Gift Wrapped, page 13
Shane Bond looked down at the floor, then he turned to Joyner and, quite unexpectedly for the officers who had anticipated a long and gruelling interview, he asked meekly, ‘So what can I do? What is the best thing to do?’
‘I’m afraid that there is not much you can do, Mr Bond,’ Joyner replied, and as he did so Hennessey believed that he detected a trace of Welsh in the man’s speaking voice. ‘We won’t be able to negotiate a reduction of the charge to manslaughter because of the strong element of premeditation ...’ Joyner looked at Hennessey for clarification.
‘No way,’ Hennessey confirmed. ‘The Crown Prosecution Service will be charging Mr Bond with murder. I can guarantee there won’t be a reduced charge in return for a guilty plea. Not in this case.’
‘Will you be charging Mrs Bond with conspiracy to murder?’

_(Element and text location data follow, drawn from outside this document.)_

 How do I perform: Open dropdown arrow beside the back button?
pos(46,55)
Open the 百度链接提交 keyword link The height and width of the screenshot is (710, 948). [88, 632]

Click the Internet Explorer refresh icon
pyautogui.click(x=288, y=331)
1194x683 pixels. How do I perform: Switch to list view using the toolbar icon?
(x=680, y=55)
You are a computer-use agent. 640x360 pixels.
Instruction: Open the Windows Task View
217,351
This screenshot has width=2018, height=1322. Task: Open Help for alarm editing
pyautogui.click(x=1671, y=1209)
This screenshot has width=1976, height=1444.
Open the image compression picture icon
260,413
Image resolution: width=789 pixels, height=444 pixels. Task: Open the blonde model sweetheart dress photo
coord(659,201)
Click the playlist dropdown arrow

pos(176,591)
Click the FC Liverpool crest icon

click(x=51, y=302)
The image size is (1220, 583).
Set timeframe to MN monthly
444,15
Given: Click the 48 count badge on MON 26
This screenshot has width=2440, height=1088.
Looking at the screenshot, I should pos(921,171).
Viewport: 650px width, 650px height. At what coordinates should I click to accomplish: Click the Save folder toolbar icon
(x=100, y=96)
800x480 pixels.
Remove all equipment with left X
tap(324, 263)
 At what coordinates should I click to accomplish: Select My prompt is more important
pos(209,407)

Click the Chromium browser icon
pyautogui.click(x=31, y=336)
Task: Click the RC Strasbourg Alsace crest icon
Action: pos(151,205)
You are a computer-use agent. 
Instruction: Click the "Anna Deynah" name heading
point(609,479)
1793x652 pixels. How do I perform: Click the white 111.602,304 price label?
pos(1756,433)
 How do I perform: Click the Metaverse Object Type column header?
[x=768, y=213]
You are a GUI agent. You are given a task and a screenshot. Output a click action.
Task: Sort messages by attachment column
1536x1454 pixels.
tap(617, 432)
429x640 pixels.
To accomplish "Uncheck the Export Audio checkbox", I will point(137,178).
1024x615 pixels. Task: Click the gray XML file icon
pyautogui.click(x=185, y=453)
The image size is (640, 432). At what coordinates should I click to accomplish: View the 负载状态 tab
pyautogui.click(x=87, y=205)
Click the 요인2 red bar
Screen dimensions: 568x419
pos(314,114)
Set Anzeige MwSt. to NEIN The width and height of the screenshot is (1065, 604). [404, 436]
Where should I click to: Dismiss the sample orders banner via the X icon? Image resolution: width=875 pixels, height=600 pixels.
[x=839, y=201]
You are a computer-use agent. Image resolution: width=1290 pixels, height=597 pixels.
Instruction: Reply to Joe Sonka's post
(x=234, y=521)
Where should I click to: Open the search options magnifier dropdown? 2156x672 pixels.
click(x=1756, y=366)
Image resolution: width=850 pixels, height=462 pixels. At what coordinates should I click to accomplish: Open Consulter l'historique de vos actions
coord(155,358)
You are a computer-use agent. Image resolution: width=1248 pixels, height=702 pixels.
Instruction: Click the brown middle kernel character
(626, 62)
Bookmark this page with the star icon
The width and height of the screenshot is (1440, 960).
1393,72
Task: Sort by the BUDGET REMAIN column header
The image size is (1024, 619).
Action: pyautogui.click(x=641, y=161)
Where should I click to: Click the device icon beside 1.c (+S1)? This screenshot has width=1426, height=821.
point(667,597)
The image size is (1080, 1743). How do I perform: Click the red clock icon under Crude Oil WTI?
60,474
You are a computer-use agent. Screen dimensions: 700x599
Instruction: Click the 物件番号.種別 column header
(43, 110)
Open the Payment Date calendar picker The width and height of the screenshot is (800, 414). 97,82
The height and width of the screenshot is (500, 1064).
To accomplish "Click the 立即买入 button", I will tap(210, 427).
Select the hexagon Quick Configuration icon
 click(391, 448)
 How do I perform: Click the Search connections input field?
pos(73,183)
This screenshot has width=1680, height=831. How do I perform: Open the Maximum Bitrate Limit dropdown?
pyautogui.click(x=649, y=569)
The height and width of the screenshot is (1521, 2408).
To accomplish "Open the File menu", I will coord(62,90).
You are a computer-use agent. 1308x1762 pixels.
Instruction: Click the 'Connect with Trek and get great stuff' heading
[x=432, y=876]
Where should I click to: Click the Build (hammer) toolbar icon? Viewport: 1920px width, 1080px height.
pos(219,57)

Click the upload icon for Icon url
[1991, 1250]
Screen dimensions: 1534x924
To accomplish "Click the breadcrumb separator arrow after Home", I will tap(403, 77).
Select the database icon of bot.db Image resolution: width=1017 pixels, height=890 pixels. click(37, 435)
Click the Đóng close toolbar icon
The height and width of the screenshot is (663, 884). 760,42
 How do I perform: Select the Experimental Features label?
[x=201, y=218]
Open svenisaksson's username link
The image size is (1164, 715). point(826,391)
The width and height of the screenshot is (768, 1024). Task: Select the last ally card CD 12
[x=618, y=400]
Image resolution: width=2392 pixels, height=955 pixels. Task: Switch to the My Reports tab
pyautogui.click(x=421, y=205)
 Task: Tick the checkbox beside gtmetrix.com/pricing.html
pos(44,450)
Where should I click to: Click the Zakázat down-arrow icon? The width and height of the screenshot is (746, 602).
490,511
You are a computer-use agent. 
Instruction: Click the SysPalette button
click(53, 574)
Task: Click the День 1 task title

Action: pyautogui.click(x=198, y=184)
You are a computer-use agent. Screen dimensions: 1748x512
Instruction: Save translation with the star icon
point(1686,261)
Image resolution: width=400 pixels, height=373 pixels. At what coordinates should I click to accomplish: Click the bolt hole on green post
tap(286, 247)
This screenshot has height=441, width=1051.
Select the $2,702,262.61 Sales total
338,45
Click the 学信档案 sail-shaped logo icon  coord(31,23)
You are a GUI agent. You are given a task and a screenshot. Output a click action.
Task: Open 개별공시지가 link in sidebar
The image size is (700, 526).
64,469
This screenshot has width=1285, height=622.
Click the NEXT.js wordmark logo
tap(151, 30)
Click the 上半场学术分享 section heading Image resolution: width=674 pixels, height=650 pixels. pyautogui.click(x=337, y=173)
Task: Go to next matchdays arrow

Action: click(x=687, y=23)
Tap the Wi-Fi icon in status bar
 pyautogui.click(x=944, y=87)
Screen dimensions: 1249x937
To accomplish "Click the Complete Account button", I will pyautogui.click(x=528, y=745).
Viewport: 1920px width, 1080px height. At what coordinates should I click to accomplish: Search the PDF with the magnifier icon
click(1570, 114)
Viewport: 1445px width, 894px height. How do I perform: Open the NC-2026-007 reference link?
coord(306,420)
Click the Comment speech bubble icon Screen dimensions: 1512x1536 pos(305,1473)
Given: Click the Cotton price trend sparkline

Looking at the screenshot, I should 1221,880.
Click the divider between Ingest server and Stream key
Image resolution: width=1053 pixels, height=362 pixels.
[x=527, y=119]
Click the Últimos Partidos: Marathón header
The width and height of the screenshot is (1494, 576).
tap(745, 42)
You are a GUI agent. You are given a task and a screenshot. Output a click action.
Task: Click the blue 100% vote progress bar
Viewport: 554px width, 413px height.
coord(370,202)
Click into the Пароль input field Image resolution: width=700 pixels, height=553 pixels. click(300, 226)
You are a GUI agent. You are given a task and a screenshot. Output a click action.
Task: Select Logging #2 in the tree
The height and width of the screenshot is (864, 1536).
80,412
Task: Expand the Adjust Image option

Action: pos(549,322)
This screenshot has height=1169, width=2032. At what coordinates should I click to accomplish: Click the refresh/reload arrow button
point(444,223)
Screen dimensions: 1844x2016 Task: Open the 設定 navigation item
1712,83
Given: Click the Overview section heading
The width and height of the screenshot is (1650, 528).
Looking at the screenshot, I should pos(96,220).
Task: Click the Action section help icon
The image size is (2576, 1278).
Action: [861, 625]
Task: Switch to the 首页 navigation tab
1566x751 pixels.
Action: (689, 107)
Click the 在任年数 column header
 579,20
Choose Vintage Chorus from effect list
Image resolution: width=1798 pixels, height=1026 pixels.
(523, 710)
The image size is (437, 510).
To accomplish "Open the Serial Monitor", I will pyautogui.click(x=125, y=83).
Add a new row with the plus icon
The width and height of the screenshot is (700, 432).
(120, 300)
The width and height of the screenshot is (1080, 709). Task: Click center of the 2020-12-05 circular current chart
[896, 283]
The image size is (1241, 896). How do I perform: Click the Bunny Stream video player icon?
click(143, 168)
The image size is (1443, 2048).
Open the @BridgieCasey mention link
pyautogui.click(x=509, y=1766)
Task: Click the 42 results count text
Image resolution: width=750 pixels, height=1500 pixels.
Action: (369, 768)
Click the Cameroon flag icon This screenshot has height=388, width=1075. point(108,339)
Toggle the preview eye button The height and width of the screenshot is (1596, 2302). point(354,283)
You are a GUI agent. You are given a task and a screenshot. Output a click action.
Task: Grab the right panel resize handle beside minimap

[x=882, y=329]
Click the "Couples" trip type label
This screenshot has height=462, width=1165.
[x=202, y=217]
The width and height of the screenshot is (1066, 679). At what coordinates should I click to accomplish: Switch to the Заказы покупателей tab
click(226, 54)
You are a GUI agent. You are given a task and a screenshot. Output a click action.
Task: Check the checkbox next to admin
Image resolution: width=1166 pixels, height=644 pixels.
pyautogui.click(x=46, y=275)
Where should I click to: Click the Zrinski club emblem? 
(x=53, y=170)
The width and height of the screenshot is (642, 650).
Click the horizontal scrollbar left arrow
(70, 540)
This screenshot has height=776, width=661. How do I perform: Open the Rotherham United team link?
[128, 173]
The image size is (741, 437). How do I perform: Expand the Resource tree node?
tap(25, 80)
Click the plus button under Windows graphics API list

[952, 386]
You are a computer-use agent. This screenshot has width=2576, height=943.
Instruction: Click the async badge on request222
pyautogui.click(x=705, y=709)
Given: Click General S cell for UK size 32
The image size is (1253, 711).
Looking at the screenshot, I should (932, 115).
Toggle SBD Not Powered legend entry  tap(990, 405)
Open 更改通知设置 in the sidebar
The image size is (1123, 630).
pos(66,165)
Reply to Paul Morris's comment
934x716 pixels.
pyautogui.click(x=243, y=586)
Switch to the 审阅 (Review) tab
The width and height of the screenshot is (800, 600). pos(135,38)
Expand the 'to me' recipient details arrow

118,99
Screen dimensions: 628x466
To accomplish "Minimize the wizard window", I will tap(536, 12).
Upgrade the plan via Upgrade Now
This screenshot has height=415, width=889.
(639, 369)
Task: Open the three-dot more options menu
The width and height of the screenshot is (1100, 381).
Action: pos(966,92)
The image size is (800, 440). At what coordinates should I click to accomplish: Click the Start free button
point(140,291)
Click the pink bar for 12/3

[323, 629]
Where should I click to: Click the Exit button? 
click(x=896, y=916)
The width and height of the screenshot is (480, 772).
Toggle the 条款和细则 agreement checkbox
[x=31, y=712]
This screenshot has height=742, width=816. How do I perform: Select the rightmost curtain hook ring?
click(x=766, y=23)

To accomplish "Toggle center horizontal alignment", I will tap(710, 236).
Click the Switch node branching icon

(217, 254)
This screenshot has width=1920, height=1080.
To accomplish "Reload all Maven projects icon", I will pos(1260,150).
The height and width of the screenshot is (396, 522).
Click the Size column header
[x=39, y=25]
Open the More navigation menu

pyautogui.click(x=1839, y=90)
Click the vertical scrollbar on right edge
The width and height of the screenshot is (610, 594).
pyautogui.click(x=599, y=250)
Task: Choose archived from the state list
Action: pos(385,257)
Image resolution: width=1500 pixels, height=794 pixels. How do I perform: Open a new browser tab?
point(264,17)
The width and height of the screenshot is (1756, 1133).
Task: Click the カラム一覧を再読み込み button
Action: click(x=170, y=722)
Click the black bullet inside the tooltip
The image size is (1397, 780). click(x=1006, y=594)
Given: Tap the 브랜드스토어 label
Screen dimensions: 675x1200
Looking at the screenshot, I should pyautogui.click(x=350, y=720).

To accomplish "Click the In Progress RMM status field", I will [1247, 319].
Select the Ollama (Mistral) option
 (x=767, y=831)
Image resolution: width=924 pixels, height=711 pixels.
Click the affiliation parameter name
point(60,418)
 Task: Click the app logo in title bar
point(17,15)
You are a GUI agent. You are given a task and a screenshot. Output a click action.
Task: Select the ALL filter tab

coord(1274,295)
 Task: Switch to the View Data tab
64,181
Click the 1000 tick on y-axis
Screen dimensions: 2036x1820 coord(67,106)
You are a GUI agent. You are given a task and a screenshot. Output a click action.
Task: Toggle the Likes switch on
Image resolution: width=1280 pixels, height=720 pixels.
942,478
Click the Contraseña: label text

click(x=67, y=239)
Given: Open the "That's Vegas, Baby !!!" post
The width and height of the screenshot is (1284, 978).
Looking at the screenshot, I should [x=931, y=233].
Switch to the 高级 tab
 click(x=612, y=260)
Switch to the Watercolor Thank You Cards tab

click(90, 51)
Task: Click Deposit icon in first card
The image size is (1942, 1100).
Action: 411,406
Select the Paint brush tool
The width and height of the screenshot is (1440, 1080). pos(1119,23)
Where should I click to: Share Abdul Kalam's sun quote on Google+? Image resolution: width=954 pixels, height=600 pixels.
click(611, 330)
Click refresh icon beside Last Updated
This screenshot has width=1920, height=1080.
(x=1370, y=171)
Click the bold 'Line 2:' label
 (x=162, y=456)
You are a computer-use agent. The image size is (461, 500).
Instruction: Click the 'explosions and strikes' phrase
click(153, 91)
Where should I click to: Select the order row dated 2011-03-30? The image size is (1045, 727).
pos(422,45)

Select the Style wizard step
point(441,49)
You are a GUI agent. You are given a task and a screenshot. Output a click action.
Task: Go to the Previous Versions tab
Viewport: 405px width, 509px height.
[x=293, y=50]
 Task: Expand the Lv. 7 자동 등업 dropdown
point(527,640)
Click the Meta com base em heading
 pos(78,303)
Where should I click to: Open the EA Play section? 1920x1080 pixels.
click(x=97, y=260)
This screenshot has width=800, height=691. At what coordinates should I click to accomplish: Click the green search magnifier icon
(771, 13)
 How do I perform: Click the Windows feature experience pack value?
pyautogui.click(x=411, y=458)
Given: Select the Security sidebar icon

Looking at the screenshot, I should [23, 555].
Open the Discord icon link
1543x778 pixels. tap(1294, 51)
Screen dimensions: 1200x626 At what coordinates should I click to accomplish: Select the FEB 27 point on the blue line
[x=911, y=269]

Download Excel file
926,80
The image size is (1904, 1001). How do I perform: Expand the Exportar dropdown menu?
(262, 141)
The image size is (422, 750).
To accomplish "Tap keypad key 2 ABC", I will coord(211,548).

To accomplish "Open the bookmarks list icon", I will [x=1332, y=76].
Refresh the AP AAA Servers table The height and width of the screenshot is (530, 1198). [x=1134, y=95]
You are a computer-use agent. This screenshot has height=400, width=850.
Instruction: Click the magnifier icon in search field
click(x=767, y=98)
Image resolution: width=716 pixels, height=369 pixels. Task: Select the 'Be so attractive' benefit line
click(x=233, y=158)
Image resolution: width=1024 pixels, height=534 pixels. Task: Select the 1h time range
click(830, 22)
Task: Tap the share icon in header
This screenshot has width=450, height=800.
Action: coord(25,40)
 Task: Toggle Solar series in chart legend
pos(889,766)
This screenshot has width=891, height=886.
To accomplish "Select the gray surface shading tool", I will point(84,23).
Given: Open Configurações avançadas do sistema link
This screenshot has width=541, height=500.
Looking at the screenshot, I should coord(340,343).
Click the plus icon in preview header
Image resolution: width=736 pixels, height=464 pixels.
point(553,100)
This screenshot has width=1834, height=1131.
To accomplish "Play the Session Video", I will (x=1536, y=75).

‘That decision is presently with CPS,’ Hennessey replied diplomatically, ‘but she is prepared to give evidence in court against her ex-husband. He was and is a violent man and he was violent towards her. She has much ill-feeling towards your client.’
‘Will she make a credible witness, do you think?’ Joyner probed. ‘Can she damage my client in the eyes of the jury?’
‘Yes,’ Hennessey replied, feeling a pang of guilt as he misled Joyner. Gloria Bond was an alcoholic, she was a recovered heroin addict, she was mentally challenged and she could not stand in the witness box for more than five minutes without having to be allowed to run to the ladies’ toilets. It was really up to Joyner to make his own assessment of Mrs Bond, Hennessey believed, but he also believed that the mild-mannered Henry Hall, council gardener, deserved justice. So he added, ‘Remember, she took us straight to the body – well, she didn’t take us but she gave us perfect directions. Henry Hall’s body was exactly where she said it would be and I feel sure that when we send divers down into the pond they’ll find the spade and the murder weapon where she said Mr Bond, your client, threw them.’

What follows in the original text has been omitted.